SANTA FE, N.M. (AP) — The selection process is underway to fill a vacancy on the New Mexico Supreme Court with the departure of Barbara Vigil at the end of June.
A bipartisan nominating commission is scheduled on Thursday to interview candidates for the high court post. Democratic Gov. Michelle Lujan Grisham has final say on which nominee to appoint.

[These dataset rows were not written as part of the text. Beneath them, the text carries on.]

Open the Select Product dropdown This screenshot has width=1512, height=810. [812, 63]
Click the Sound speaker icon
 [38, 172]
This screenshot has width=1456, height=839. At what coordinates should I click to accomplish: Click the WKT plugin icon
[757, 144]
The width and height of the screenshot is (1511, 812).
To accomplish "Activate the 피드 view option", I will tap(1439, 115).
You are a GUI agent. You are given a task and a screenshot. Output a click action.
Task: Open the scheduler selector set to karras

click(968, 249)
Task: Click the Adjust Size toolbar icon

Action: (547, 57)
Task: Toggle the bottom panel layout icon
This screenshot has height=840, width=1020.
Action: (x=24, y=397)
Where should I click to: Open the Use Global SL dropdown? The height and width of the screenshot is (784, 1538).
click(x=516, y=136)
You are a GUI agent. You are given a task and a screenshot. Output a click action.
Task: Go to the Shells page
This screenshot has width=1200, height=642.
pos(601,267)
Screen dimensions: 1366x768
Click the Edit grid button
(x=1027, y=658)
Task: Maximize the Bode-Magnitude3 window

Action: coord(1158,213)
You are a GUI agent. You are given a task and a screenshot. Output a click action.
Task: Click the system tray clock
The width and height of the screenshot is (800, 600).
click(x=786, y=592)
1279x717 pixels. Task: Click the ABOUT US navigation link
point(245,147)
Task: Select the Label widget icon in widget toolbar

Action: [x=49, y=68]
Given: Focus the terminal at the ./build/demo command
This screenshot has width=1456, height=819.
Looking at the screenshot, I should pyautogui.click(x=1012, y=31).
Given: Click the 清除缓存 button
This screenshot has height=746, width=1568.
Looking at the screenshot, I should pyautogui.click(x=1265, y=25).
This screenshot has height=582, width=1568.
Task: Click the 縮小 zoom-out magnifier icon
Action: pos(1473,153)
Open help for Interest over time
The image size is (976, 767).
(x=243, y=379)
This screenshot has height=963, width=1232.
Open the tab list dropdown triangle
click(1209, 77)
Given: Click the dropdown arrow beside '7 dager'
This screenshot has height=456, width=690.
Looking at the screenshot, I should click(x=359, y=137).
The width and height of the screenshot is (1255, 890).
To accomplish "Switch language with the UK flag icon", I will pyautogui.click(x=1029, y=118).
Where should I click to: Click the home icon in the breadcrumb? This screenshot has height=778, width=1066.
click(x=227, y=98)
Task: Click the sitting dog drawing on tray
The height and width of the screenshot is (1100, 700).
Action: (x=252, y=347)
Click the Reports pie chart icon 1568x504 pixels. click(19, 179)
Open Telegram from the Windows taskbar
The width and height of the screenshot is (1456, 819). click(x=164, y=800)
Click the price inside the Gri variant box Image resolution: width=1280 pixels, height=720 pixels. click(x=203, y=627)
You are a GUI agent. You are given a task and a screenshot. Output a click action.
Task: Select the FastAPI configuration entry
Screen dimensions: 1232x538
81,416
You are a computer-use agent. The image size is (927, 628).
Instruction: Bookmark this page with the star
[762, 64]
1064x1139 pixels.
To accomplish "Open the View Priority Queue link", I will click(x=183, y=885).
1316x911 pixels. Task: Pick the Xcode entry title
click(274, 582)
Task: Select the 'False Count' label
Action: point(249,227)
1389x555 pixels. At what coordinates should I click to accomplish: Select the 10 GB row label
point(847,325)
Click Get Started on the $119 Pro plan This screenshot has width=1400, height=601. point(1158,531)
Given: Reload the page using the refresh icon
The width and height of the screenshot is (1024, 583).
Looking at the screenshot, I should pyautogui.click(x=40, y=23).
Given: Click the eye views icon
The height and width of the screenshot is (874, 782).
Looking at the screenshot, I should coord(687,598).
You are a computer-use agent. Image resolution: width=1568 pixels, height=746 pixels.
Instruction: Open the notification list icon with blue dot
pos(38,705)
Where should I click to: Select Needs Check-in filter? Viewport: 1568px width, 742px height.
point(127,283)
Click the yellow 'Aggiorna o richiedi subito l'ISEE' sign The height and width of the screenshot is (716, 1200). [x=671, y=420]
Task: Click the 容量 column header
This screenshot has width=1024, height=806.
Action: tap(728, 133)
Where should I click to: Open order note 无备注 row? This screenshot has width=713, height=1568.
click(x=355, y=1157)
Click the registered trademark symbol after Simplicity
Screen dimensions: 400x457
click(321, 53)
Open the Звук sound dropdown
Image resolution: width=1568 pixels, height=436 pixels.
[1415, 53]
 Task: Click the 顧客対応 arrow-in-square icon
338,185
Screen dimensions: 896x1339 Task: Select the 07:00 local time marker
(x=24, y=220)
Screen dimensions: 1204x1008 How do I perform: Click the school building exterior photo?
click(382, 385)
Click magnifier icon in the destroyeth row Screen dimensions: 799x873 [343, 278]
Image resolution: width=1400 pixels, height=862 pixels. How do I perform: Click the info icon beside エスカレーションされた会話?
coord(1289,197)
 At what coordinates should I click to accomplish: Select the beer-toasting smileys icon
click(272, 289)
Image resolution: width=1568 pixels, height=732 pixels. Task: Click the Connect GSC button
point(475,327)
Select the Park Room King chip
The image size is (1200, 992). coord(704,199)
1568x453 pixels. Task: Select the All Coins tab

Applicants include Santa Fe-based District Court Judge T. Glenn Ellington, who last year dismissed a Republican Party challenge on the oversight of election ballot drop boxes.
Appeals Court Judge Briana Zamora of Albuquerque and District Judge Jennifer DeLaney of Deming were nominated previously in 2020 and passed over by the governor.
State District Judge Victor Lopez is a former state workers compensation official whose wife previously received a vacancy appointment to the state Senate by Lujan Grisham in 2019.
Retiring Justice Vigil wrote the lead majority opinion in 2019 that set aside the death penalty for the final two inmates awaiting execution a decade after the state’s repeal of capital punishment. She also authored recent opinions on utility regulation amid the state’s transition away from coal-fired power plants.
Vigil’s successor must stand for partisan election in 2022. The winner of that election will confront a retention vote in 2024.
In recent months, the Supreme Court has been an arbiter of the governor’s emergency powers during the COVID-19 pandemic, recently rejecting lawsuits seeking automatic compensation for businesses affected by aggressive pandemic restriction.
A moratorium on housing evictions remains in place at the court’s discretion in response to the economic stress of the pandemic.